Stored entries
★ ★ ★ ★ ★
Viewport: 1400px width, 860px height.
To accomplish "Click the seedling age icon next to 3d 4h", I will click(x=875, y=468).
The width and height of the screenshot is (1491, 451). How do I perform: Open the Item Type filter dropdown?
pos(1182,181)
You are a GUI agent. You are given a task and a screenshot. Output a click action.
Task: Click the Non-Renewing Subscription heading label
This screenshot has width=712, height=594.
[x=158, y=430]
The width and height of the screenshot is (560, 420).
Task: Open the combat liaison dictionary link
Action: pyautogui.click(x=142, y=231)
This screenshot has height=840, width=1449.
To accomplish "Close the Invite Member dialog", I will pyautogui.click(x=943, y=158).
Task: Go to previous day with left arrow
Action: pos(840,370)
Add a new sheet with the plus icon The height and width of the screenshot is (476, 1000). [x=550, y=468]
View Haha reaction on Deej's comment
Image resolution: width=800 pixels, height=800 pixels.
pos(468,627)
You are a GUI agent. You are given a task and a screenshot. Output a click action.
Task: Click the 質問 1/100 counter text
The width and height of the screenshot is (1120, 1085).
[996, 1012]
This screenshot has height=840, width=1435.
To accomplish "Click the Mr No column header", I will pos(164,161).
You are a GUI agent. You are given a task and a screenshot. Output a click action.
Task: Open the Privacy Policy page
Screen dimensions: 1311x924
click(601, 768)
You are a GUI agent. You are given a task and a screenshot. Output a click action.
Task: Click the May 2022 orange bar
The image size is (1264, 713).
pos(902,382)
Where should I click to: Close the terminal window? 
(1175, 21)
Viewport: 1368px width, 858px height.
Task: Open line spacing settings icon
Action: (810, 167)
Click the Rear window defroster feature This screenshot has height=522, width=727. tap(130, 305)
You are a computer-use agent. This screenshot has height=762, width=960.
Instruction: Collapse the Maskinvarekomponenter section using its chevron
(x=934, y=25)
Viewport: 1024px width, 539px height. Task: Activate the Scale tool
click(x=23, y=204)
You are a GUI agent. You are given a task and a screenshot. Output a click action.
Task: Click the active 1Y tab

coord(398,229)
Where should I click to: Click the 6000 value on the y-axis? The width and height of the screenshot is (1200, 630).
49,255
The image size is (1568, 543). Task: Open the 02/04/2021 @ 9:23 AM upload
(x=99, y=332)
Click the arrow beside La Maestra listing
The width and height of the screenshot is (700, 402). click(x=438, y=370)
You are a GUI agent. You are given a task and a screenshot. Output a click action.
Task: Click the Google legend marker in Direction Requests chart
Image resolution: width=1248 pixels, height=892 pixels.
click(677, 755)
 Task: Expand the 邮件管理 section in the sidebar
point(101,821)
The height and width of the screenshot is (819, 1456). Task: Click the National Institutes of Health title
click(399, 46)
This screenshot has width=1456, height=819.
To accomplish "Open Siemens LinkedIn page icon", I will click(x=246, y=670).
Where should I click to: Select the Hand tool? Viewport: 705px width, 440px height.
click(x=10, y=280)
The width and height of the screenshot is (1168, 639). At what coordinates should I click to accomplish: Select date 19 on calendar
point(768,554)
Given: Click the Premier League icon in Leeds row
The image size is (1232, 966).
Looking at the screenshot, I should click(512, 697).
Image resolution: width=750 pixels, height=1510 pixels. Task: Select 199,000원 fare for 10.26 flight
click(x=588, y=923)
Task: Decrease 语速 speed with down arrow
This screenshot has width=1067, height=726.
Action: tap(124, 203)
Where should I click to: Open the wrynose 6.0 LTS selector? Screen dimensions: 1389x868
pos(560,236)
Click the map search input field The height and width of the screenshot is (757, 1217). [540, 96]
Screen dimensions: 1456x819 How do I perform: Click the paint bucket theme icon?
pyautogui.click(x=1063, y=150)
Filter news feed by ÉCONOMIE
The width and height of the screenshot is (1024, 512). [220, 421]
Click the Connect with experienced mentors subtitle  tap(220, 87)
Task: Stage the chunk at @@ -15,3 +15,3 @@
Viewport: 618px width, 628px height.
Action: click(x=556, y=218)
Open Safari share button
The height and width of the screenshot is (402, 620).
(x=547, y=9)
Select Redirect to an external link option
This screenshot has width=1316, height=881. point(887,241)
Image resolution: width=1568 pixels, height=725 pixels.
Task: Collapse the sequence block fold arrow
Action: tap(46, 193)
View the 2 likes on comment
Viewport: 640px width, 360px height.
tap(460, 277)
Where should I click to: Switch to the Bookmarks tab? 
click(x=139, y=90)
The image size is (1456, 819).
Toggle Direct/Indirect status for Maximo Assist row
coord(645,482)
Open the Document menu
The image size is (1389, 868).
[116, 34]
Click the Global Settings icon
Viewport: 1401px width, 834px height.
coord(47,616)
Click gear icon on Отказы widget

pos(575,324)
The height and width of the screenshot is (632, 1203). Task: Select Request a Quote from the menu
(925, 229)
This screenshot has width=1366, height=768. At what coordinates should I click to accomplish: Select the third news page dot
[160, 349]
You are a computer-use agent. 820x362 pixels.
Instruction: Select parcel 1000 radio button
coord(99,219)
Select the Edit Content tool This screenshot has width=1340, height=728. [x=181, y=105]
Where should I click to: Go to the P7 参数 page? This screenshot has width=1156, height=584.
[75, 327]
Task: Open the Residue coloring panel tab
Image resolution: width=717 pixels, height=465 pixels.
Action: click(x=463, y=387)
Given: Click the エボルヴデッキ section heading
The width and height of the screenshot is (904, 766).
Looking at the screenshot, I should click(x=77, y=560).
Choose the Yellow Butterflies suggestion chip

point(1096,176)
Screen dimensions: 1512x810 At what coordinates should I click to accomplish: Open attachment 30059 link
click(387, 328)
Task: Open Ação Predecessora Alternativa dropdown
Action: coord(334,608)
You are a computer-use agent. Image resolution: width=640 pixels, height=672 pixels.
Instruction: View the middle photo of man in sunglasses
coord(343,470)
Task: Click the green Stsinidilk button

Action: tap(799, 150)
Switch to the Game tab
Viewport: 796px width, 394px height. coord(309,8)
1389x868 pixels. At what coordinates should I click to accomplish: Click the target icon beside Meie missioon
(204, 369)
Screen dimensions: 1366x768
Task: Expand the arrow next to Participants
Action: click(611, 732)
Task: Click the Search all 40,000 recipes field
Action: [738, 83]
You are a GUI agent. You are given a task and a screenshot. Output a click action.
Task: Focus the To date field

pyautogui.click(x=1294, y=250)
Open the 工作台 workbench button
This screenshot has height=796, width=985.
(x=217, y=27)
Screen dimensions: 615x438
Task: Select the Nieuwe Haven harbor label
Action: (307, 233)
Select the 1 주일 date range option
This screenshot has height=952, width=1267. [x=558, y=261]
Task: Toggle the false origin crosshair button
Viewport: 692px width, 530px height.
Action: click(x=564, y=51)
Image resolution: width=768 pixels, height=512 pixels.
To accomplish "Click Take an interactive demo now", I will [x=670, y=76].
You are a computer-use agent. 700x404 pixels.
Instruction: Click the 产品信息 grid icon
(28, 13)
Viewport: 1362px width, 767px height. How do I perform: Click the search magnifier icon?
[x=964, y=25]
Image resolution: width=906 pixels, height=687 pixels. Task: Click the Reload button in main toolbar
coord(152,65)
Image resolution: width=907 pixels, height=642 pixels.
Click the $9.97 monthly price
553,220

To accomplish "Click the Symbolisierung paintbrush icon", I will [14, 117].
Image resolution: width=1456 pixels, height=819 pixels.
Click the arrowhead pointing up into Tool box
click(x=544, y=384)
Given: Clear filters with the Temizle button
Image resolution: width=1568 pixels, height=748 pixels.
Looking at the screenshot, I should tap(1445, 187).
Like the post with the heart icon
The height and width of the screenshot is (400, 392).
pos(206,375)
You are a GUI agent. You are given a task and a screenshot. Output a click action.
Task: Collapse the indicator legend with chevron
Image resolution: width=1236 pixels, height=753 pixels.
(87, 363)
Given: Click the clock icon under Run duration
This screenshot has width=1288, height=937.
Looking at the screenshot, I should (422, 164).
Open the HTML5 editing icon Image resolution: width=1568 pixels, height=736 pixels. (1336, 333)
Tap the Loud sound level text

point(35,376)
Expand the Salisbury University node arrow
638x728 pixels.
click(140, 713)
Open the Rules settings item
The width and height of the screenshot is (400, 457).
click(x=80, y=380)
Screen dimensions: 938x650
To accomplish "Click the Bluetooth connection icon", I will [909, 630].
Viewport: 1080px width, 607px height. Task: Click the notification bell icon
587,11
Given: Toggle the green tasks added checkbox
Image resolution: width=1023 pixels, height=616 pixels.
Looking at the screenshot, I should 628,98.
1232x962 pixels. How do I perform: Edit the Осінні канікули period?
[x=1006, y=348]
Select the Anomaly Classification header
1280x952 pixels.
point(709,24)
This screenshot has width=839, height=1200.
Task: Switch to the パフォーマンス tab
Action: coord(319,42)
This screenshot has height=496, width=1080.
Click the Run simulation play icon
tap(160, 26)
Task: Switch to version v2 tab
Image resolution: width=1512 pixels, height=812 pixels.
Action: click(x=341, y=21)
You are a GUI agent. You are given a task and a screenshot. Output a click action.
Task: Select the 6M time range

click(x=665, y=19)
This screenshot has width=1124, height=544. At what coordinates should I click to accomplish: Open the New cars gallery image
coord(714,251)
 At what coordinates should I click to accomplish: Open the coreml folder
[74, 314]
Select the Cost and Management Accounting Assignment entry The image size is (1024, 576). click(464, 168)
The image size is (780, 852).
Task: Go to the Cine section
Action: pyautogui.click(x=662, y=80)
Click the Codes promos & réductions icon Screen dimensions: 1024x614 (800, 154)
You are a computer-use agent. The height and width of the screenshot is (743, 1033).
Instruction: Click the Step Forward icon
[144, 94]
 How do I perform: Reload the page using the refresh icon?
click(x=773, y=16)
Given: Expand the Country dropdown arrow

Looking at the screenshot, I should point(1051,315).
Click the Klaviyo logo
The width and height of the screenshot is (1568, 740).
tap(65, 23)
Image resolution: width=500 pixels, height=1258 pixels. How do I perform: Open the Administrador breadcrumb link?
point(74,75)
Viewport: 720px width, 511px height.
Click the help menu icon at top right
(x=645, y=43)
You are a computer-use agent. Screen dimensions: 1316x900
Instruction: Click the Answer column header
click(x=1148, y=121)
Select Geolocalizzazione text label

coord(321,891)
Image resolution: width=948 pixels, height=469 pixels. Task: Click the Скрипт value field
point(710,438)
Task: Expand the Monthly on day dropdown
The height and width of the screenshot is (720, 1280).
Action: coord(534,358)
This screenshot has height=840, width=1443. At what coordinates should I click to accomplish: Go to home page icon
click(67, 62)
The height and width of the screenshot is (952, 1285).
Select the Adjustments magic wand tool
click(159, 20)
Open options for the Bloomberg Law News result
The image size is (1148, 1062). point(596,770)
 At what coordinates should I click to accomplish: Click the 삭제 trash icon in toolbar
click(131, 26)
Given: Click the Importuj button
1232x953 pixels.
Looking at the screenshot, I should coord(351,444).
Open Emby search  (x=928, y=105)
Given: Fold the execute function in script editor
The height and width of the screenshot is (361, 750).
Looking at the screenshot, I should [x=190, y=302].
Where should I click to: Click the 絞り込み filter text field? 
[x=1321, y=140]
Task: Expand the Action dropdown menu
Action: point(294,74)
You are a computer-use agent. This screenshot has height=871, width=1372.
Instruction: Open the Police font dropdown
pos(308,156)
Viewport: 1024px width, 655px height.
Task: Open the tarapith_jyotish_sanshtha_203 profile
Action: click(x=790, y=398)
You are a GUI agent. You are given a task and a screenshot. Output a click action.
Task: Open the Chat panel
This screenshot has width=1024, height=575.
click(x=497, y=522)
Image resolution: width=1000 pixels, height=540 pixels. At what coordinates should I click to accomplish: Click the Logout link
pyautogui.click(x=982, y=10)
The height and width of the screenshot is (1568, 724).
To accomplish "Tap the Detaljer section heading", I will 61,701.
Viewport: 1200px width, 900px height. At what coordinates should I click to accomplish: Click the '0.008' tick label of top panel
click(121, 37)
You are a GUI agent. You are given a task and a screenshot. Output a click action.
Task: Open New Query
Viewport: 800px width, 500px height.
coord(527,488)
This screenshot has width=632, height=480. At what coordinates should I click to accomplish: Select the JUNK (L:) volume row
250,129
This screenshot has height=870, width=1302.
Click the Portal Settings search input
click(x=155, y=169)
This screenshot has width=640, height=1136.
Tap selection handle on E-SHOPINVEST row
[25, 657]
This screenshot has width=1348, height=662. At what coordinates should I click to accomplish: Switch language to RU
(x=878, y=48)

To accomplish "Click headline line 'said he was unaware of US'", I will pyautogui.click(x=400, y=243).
★ ★ ★ ★ ★
Reproduce the entries verbatim, beginning with the line that contains "Click the Rear" and continuing through the line that contains "point(101,821)".

■ FINISHED ANSWER
Click the Rear window defroster feature This screenshot has height=522, width=727. tap(130, 305)
You are a computer-use agent. This screenshot has height=762, width=960.
Instruction: Collapse the Maskinvarekomponenter section using its chevron
(x=934, y=25)
Viewport: 1024px width, 539px height. Task: Activate the Scale tool
click(x=23, y=204)
You are a GUI agent. You are given a task and a screenshot. Output a click action.
Task: Click the active 1Y tab

coord(398,229)
Where should I click to: Click the 6000 value on the y-axis? The width and height of the screenshot is (1200, 630).
49,255
The image size is (1568, 543). Task: Open the 02/04/2021 @ 9:23 AM upload
(x=99, y=332)
Click the arrow beside La Maestra listing
The width and height of the screenshot is (700, 402). click(x=438, y=370)
You are a GUI agent. You are given a task and a screenshot. Output a click action.
Task: Click the Google legend marker in Direction Requests chart
Image resolution: width=1248 pixels, height=892 pixels.
click(677, 755)
 Task: Expand the 邮件管理 section in the sidebar
point(101,821)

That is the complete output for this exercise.